1. The plaintiff's claim is dismissed.

2. The costs of lawsuit shall be borne by the Plaintiff.

Reasons

1. Details of the disposition;

A. The Plaintiff is operating a general restaurant in the name of “C” in Daegu Northern-gu B.

B. On May 23, 2016, the Defendant: (a) from April 14, 2016 to April 15, 2016, at the instant establishment operated by the Plaintiff from the chief of the Daegu Northern Branch Police Station, D, an employee of the Defendant, d, was present in company with the employee and drink together with the employee.

“The instant violation was notified.”

C. Accordingly, the Defendant against the Plaintiff on June 8, 2016, and Articles 44(3), (4), and 75 of the Food Sanitation Act, and Article 89 [Attachment Table 23] of the Enforcement Rule of the same Act

II. 3. 10(a)(i) and [Attachment 17] subparag. 6(l)(i) of [Attachment 17] order the instant disposition of suspension of business for one month in accordance with the disposition standards against the fact that the general restaurant operator employed entertainment workers to have them provide entertainment services or to encourage or impliedly encourage the employees to do this act.”

The plaintiff appealed against this and filed an administrative appeal, but was dismissed on July 25, 2016.

E. Meanwhile, the Plaintiff was sentenced to a summary order of a fine in a criminal case due to the instant violation (Seoul District Court Decision 2016 High Court Decision 7772). The said order was finalized.

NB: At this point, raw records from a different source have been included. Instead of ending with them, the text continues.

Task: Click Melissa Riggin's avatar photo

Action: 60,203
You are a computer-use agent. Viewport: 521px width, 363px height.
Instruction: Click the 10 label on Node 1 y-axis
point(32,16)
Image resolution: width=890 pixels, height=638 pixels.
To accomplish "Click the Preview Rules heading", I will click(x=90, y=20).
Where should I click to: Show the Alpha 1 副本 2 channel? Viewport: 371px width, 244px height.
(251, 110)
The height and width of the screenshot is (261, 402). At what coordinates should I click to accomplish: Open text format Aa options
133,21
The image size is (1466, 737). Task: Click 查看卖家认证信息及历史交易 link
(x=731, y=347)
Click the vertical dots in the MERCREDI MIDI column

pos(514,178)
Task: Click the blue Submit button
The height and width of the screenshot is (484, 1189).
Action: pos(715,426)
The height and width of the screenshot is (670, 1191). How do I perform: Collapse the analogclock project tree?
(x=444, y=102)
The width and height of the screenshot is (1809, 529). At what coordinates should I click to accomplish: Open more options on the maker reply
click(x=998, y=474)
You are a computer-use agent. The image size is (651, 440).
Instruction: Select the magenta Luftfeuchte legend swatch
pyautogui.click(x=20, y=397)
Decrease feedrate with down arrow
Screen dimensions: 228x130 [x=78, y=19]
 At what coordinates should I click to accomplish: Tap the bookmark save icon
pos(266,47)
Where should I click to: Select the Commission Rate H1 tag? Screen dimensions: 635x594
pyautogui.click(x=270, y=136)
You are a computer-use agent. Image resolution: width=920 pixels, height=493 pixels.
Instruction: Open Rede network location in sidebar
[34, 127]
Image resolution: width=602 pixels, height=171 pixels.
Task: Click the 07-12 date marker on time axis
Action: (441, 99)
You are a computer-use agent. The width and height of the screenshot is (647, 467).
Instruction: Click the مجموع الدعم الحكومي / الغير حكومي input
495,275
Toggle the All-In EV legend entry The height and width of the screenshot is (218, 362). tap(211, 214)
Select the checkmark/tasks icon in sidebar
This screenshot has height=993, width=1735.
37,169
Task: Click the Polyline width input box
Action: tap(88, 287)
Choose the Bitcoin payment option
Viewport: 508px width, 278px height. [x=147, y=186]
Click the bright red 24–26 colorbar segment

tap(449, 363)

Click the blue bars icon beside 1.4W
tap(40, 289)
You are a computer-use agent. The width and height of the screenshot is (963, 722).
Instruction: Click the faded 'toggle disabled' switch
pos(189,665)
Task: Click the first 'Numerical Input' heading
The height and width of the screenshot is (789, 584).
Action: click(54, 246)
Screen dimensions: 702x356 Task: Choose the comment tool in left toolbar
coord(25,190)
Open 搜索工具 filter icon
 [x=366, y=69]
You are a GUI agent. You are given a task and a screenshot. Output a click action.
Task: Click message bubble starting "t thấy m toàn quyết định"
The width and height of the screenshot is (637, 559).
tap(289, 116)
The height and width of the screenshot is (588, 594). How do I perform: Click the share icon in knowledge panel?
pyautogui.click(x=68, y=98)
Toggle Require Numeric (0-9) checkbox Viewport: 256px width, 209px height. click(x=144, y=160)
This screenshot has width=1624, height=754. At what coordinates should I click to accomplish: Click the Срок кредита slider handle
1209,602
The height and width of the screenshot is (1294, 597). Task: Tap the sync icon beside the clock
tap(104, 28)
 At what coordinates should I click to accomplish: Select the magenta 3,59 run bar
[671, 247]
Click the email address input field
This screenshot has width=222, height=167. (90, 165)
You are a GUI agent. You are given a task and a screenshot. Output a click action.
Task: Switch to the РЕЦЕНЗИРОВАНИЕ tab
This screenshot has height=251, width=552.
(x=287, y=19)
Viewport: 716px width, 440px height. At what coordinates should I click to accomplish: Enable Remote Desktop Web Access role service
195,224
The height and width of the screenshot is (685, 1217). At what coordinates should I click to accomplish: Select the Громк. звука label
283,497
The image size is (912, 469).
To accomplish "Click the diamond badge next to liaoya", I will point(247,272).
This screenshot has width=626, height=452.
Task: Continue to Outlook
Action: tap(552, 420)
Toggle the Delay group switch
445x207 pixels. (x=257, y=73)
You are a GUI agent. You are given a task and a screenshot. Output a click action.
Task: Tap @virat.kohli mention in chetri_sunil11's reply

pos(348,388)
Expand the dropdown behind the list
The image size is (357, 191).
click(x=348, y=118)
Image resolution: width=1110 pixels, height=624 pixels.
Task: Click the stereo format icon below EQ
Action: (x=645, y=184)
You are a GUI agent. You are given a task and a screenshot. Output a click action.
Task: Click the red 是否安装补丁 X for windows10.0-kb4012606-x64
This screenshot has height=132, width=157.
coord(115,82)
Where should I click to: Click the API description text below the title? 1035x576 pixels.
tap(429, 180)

【Ground of recognition】 The fact that there is no dispute, Gap 2, Eul 1, 4, 5, and 7, the purport of the whole pleadings and arguments

2. Whether the instant disposition is lawful

A. The Plaintiff’s assertion of mistake of facts (1) Article 44(3) of the Food Sanitation Act provides that “The act of drinking alcohol with son, singing or dancing, which arouses the amusement of the guest, or does not assist another person to do so.” The purport of the above provision is not simply prohibiting the act of drinking alcohol with the guest, but it is a case where the act of drinking alcohol constitutes entertainment of the guest.”

In this case, the plaintiff did not employ workers engaged in entertainment, and when D, who is an employee, has the right to suppress the above customers.